Capacity Market Rules: Eligibility, Auctions, and Penalties
Learn how capacity markets work, from resource eligibility and auction mechanics to performance obligations and penalties for non-compliance.
Learn how capacity markets work, from resource eligibility and auction mechanics to performance obligations and penalties for non-compliance.
Capacity markets pay power plants and other electricity resources to be available when the grid needs them, regardless of whether they actually generate power on any given day. Four regional grid operators in the United States run these markets: PJM Interconnection, ISO New England, the New York Independent System Operator, and the Midcontinent Independent System Operator.1Federal Energy Regulatory Commission. Understanding Wholesale Capacity Markets The rules governing participation, bidding, performance, and penalties are set by these operators under federal oversight and carry real financial consequences for generators and consumers alike.
Electricity cannot be economically stored at grid scale in most situations, and building a new power plant takes years. Without some mechanism to guarantee future supply, generators that run only during peak demand might not earn enough in the energy market alone to justify staying open. Capacity markets solve that problem by securing commitments several years before the power is actually needed, giving plant owners a predictable revenue stream and giving grid operators confidence that supply will meet demand during extreme heat waves or polar vortexes.
Not every region uses this approach. ERCOT, which covers most of Texas, operates an energy-only market where generators earn money solely for the electricity they deliver rather than for standing ready.2ERCOT. ERCOT Grid Insights – Energy-Only Wholesale Market Much of the western United States and the Southwest Power Pool also lack mandatory capacity markets, relying instead on bilateral contracts or resource adequacy requirements imposed by state regulators. The differences in market design are one reason electricity pricing and reliability outcomes vary so much across the country.

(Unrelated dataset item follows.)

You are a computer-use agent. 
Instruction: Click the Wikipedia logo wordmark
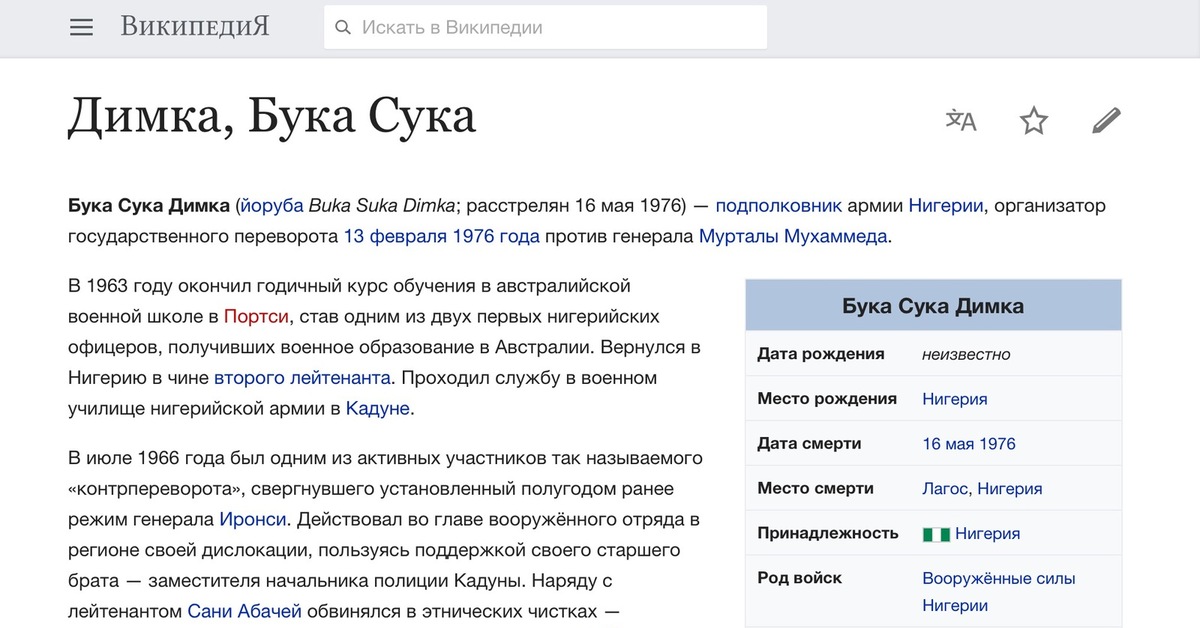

Any resource that can reliably deliver electricity during a grid emergency can potentially participate. Natural gas and coal plants have historically formed the backbone of these markets because they can ramp up on command, but the eligible resource pool has expanded significantly. Utility-scale solar, wind farms, battery storage systems, and demand response programs that curtail electricity use during peak periods all compete for capacity obligations today.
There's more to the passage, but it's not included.